EXERCISE DESCRIPTION
The lines from the top of the records below through the one containing "Screen dimensions: 520x558" are to be transcribed exactly, and nothing else is to be added.

TASK INPUT below:

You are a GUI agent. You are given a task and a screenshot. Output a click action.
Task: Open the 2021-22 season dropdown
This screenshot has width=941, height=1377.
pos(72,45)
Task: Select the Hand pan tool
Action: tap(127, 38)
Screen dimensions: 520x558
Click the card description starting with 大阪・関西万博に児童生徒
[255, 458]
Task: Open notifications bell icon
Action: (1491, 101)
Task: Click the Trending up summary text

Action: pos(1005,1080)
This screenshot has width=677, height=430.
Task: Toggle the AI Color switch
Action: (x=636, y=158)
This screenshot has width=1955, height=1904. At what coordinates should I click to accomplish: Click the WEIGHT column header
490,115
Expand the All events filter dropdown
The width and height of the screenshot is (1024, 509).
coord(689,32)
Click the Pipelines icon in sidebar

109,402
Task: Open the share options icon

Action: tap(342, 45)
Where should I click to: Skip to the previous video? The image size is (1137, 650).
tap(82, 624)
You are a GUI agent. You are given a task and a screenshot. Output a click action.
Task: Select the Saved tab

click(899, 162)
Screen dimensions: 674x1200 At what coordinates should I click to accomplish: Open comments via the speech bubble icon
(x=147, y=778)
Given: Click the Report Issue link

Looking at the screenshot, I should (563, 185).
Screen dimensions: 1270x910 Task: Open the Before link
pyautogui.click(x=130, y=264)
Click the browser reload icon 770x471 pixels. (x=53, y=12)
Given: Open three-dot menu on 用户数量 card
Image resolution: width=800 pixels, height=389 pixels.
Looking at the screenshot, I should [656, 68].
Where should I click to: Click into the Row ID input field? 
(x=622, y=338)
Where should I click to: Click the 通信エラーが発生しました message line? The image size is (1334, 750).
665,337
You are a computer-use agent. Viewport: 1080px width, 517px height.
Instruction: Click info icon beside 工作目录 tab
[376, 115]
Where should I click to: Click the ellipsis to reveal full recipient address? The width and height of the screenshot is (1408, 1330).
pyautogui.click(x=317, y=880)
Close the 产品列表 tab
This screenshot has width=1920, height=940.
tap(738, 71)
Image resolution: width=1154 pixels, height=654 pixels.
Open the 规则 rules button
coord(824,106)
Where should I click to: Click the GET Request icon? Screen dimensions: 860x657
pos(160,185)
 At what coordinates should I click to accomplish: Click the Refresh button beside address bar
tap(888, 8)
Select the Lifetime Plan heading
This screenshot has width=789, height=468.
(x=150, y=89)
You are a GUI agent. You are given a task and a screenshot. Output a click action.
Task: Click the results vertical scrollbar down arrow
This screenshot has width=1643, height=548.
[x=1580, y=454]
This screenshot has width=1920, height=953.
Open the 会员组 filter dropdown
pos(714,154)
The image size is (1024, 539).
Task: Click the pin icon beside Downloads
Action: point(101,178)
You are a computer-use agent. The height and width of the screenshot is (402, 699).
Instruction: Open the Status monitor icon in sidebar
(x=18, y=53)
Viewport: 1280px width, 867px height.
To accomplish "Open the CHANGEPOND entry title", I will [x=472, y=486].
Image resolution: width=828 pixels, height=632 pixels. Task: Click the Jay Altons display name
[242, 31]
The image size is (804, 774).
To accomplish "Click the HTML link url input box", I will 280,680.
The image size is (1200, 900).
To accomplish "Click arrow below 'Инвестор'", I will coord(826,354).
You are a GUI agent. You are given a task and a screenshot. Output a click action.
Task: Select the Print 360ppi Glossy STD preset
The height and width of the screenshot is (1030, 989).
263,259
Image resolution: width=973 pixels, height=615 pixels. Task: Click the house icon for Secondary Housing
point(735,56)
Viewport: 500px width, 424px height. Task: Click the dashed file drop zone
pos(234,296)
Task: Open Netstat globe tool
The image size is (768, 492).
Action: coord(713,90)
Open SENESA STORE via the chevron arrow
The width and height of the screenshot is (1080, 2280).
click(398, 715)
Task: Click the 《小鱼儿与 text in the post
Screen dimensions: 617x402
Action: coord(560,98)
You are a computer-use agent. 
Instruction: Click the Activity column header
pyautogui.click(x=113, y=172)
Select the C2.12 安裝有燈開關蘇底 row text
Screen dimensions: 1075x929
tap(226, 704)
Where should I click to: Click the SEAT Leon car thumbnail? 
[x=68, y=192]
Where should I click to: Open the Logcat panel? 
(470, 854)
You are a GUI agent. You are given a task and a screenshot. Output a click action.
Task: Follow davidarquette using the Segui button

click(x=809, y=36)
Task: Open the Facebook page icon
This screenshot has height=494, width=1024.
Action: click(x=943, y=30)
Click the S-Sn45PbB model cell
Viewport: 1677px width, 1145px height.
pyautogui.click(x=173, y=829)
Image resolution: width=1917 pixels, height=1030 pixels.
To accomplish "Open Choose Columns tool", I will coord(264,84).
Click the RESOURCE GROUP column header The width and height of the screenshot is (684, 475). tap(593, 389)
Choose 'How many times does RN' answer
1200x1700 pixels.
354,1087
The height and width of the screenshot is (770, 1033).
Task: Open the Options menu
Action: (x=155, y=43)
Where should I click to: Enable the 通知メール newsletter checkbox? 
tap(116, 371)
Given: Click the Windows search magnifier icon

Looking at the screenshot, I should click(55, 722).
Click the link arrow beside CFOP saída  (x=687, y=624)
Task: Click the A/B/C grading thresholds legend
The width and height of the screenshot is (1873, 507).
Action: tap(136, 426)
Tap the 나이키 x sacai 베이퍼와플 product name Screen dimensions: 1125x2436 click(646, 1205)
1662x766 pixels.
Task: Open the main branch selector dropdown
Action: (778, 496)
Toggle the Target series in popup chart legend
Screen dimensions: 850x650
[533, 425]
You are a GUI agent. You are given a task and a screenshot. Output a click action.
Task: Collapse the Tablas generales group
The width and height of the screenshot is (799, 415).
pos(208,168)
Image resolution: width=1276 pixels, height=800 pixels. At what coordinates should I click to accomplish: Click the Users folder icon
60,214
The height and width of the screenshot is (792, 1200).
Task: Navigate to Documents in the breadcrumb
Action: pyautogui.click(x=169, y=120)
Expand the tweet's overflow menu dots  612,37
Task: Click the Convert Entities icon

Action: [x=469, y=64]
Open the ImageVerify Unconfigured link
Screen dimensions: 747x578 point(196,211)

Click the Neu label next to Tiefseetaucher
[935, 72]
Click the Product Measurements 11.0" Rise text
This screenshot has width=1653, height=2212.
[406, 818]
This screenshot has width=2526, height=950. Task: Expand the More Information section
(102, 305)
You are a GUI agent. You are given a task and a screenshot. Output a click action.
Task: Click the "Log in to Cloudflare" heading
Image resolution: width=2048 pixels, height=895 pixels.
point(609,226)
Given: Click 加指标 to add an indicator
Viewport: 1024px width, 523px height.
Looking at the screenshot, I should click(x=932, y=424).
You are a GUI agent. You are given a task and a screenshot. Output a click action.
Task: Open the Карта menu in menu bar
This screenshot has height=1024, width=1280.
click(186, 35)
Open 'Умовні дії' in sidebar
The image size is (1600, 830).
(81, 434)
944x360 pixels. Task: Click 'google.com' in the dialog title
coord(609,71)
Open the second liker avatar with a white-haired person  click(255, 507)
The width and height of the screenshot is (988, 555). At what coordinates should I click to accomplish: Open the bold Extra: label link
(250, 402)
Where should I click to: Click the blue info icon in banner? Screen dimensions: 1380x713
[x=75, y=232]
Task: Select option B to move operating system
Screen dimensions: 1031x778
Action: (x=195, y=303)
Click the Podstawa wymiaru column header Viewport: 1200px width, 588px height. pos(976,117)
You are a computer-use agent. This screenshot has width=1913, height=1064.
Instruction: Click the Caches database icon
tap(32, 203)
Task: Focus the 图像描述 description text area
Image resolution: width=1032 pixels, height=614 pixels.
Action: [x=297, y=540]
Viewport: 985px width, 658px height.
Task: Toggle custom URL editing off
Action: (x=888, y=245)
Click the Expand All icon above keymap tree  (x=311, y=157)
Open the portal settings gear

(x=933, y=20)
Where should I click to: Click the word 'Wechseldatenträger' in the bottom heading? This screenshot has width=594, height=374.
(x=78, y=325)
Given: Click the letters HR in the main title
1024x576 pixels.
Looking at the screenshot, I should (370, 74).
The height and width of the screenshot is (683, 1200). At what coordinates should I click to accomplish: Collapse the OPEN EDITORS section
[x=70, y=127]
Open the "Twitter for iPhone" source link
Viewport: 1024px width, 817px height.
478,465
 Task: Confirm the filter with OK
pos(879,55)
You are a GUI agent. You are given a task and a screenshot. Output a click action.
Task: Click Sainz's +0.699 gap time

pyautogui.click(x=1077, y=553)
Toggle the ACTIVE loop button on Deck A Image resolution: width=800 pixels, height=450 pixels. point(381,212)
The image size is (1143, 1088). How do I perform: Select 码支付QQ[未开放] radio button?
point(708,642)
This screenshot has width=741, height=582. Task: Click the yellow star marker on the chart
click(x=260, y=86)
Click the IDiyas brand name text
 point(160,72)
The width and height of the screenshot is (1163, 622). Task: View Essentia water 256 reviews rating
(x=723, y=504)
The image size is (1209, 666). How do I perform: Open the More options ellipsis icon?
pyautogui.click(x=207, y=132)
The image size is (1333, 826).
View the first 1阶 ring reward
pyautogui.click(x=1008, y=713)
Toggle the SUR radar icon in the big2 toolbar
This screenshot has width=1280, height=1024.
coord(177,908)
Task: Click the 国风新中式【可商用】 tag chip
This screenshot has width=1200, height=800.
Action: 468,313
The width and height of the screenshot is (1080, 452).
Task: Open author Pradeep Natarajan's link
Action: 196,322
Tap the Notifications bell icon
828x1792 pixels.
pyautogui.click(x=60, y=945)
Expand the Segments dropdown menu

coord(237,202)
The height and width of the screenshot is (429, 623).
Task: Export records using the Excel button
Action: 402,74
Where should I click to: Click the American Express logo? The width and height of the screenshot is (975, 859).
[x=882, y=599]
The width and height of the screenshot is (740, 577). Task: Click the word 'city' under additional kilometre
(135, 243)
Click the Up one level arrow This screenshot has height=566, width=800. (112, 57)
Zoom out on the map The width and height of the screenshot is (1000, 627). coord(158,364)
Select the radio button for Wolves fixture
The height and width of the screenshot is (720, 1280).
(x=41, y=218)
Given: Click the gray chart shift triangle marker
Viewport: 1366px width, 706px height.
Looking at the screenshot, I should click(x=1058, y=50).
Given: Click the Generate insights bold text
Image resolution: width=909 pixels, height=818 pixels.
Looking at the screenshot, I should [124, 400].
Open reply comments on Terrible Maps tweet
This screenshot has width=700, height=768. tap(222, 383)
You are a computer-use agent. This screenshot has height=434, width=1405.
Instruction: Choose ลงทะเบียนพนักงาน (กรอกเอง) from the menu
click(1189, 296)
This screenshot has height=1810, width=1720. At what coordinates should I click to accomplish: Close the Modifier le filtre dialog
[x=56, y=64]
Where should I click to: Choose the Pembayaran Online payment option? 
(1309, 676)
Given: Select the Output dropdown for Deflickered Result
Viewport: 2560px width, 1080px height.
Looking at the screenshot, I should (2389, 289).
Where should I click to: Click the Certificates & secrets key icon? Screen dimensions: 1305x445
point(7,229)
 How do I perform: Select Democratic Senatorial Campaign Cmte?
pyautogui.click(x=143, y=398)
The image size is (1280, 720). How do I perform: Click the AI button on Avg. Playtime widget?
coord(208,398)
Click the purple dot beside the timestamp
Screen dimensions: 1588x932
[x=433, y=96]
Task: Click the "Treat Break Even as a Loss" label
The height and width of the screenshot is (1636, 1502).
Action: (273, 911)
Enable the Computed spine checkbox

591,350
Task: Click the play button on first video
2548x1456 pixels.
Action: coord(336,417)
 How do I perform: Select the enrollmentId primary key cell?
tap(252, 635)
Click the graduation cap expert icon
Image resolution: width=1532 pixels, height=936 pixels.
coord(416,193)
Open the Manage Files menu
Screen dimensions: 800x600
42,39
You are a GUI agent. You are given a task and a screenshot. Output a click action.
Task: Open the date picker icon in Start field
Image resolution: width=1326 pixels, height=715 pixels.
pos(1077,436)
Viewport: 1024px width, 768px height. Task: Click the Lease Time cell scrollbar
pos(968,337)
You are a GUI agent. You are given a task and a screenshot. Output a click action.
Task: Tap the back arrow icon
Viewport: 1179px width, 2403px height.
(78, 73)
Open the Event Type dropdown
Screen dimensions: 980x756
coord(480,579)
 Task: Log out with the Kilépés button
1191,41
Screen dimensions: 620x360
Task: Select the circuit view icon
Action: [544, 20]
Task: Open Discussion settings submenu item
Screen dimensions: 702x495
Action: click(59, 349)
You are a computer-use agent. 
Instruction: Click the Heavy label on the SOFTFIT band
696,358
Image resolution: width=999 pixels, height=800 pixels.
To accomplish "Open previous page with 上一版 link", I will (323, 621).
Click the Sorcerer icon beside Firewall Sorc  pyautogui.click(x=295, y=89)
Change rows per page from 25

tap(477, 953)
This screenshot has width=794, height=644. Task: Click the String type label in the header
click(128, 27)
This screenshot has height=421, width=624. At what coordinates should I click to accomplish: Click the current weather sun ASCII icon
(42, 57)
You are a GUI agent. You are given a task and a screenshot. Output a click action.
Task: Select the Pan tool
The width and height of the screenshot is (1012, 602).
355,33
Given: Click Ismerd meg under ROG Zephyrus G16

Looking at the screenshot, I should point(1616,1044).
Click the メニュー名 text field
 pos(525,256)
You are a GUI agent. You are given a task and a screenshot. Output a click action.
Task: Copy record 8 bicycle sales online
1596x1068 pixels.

End of TASK INPUT.

RESPONSE AREA
You are a GUI agent. You are given a task and a screenshot. Output a click action.
Task: Open the 2021-22 season dropdown
This screenshot has width=941, height=1377.
pos(72,45)
Task: Select the Hand pan tool
Action: tap(127, 38)
Screen dimensions: 520x558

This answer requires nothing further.